Since this summer, at least 20 people, nearly all Somali nationals, have been indicted on charges of funding al-Shabab, which the U.S. says is responsible for assassinations and suicide bombings in Somalia. The arrests have been concentrated in Minnesota and San Diego, which have the two largest Somali refugee communities in the U.S.
Government prosecutors in San Diego say Moalin, Mohamed Mohamed Mohamud and Issa Doreh coordinated fundraising efforts and sent almost $9,000 to the group between 2007 and 2008. All three are from Somalia, but U.S. prosecutors said they could not confirm the men's citizenship.
According to a federal indictment, Moalin talked directly by telephone to the late Aden Hashi Ayrow, a prominent al-Shabab leader, who told Moalin he needed the money to carry out killings. The men are accused of continuing to transfer money after Ayrow died in 2008.
Moalin also provided a house in Somalia, knowing it would be used by fighters to carry out killings, according to the indictment.
Moalin's lawyer, Marc Geller, said he has seen no evidence showing his client, a local taxi driver with no prior record, was involved in any way.
Geller said he was told the case was based partly on conversations obtained by wire taps and that he would be filing a motion seeking more information.
Assistant U.S. Attorney William Cole declined to comment on the case. Bail hearings for Mohamud and Doreh were postponed until Tuesday after their lawyers asked for a Somali interpreter. They will remain held without bail at least until then.

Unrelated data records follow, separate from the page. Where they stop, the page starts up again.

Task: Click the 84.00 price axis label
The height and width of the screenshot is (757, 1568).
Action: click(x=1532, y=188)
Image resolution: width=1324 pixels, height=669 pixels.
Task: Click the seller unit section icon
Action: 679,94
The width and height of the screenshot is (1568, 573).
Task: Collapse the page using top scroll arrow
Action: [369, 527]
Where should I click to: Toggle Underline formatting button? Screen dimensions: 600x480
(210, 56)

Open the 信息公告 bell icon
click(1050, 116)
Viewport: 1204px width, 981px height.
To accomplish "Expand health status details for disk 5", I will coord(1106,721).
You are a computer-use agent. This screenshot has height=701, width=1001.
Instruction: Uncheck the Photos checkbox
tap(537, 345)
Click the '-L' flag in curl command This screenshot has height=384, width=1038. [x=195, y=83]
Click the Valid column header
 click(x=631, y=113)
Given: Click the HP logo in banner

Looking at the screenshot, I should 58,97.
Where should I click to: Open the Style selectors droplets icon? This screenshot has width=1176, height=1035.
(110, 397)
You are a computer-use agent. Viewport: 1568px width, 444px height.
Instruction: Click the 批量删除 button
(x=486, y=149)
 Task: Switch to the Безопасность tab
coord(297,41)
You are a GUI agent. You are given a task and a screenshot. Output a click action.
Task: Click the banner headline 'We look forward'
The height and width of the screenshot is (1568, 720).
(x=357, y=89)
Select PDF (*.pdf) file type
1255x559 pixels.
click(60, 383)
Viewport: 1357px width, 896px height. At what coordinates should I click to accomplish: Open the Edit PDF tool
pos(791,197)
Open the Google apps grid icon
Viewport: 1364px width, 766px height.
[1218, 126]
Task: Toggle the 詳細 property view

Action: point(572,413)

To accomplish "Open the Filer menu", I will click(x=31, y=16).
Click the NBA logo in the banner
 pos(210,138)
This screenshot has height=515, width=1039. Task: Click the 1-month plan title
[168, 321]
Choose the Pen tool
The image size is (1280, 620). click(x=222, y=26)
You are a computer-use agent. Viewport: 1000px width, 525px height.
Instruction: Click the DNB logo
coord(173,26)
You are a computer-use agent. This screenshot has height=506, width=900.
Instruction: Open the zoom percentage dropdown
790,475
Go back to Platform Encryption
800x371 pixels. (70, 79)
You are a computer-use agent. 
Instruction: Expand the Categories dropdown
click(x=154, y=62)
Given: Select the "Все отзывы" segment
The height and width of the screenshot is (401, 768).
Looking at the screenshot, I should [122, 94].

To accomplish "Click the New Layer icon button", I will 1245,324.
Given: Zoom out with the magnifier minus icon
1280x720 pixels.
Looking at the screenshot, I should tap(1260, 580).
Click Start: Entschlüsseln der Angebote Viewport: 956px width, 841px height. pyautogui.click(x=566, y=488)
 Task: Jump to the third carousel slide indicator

About 50 members of that community went to federal court to show their support for the three suspects.
Ali Mohamed, 21, said Moalin taught weekend classes on Islam at a local mosque and is considered a leader of the local Somali community.
"He would tell youngsters to stay away from drugs and gangs," said Mohamed, who took the class. "It's shocking to hear this case against him. I don't understand why there are people in the street who commit violence while the people who stay in the mosques and pray are being attacked."
Edgar Hopida, of the Council on American-Islamic Relations in San Diego, said the arrests have put the local Somali community on edge, and his organization is making them aware of their rights.
"The Somali community is very fearful that their community is under attack," Hopida said outside the courtroom. "The Somalis who have come here are refugees from a war-torn country and the vast majority, 99 percent, are against al-Shabab."
Most of the 87,000 Somalis living in the United States have arrived through U.S.-sponsored refugee resettlement programs.
On Wednesday, an indictment was unsealed in Missouri charging three Somali nationals with helping to fund al-Shabab. Those charges came after FBI agents searched three Minneapolis money transfer businesses in April 2009. Two of the men were arrested this week in St. Louis and Minneapolis, and the third suspect is believed to be in Africa.
In August, authorities announced that 14 people in Minnesota, California and Alabama had been indicted for supporting what the U.S. government called a "deadly pipeline" routing money and fighters to al-Shabab. Seven of those people had been charged previously in Minnesota.
And last month, a Virginia man pleaded guilty to supporting al-Shabab and posting online threats to the creators of "South Park" for what he perceived as insults to the prophet Muhammad.
Somalia has not had an effective government since warlords overthrew a socialist dictator in 1991 and then turned on each other, causing anarchy in the nation of 7 million people.